- EXERCISE DETAILS
Your answer is every line of the material below in which the string "computer" occurs.

- RECORDED DATA

┄┄┄┄┄┄

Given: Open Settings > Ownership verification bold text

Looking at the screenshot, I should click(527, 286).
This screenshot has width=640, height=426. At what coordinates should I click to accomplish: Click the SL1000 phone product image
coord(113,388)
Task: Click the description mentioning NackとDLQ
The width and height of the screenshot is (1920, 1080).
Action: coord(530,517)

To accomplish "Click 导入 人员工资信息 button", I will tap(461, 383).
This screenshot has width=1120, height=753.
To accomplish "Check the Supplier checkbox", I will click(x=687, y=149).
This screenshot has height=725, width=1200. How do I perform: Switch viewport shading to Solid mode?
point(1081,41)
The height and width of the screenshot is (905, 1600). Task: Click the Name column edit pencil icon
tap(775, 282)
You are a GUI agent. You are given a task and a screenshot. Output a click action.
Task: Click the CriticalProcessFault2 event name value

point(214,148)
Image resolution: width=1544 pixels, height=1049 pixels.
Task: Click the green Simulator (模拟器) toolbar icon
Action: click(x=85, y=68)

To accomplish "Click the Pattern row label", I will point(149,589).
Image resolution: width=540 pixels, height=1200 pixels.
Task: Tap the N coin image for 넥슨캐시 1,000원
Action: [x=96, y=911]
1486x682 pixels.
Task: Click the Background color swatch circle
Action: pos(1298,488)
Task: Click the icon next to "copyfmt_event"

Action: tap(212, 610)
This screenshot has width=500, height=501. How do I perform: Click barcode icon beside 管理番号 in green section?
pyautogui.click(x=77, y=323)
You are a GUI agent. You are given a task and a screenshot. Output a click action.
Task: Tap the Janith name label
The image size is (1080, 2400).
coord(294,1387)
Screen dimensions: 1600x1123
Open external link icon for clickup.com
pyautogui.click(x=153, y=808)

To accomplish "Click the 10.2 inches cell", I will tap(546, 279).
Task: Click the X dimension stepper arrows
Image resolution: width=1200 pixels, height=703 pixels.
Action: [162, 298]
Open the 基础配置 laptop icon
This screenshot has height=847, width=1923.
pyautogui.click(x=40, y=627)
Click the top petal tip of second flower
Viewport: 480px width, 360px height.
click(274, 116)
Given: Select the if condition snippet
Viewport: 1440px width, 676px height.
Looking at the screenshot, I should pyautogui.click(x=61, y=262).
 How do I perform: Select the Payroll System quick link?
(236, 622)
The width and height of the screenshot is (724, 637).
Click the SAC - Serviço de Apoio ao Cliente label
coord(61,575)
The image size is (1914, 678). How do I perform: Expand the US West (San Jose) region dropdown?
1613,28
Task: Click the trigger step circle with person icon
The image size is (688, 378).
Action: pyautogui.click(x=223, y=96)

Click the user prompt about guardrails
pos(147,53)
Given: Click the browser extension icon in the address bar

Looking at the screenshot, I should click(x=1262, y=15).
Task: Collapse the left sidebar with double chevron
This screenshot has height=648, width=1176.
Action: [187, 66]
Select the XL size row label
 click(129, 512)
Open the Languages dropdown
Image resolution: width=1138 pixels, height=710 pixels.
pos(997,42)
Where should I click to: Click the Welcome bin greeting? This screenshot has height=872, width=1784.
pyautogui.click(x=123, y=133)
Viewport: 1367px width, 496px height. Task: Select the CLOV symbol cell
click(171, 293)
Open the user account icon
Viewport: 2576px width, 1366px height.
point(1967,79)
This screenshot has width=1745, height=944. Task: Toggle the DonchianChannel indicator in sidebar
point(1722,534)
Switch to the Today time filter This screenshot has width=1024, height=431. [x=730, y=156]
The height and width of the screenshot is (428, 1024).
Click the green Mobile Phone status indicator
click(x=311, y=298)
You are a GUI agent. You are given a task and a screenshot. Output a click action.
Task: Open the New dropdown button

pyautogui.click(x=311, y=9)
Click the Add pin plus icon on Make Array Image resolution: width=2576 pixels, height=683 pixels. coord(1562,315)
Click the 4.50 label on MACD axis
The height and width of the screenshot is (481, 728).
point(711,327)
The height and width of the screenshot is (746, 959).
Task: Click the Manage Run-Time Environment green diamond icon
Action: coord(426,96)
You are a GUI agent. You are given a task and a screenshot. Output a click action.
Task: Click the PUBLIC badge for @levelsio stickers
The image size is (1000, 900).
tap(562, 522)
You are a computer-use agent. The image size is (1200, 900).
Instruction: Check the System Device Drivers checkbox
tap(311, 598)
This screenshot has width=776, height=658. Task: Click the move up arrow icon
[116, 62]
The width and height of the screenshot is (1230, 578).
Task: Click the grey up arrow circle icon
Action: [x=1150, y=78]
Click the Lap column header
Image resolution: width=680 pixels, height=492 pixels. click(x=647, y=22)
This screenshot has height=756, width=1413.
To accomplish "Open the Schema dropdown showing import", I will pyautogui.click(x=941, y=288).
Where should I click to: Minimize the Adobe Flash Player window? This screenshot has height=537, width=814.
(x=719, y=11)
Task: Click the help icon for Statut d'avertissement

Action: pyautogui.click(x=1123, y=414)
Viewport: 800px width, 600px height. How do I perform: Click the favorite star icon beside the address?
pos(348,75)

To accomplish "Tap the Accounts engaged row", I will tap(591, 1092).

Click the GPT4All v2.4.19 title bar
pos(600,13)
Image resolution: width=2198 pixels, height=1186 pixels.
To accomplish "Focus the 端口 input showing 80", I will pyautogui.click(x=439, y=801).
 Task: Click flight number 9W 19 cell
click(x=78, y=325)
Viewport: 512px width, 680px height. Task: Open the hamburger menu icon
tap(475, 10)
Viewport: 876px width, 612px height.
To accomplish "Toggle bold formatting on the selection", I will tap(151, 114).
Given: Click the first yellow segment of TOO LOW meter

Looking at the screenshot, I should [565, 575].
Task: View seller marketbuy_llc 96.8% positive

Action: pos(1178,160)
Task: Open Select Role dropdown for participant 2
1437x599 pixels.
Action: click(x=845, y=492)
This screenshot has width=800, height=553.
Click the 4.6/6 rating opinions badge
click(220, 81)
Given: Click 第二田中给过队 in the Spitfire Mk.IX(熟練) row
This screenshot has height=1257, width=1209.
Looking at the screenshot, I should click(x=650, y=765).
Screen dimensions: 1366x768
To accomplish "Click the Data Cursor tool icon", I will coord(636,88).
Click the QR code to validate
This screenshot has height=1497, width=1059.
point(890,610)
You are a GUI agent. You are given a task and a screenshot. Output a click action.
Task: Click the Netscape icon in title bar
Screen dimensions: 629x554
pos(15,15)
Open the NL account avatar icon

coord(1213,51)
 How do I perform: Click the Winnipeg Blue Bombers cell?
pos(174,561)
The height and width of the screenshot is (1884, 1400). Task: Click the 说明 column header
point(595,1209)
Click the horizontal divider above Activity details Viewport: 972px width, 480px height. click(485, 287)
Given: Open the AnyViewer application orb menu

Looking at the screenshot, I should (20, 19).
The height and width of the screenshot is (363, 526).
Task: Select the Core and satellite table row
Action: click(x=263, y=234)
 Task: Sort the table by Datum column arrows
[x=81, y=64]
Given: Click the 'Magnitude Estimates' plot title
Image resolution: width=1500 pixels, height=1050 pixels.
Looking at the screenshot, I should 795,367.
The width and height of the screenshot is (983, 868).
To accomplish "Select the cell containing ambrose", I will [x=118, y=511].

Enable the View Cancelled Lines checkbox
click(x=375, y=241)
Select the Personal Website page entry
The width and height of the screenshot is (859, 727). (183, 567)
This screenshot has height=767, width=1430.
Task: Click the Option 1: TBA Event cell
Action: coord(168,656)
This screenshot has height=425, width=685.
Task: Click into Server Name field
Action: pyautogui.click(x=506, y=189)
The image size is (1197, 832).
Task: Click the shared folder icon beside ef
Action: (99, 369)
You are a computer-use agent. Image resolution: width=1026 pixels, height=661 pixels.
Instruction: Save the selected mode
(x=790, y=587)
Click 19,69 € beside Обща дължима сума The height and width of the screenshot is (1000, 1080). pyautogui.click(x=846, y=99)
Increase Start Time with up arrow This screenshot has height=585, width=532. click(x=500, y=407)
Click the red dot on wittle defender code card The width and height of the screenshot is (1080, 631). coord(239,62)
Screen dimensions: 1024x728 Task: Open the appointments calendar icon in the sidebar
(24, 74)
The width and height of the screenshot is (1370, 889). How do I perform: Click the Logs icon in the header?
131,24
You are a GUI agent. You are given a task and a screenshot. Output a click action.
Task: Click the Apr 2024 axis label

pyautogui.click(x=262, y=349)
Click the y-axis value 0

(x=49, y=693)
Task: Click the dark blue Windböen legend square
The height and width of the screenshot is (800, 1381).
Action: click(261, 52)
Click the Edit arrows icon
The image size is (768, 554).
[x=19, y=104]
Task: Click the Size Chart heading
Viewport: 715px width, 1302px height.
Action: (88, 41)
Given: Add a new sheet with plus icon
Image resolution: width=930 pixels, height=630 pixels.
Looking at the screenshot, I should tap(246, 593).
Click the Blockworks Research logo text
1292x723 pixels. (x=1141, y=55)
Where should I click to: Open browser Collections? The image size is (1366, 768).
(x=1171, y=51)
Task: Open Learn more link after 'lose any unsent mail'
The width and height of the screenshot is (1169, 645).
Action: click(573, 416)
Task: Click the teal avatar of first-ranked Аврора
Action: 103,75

┄┄┄┄┄┄

- ANSWER SECTION
You are a computer-use agent. The image size is (1200, 900).
You are a computer-use agent. Image resolution: width=1026 pixels, height=661 pixels.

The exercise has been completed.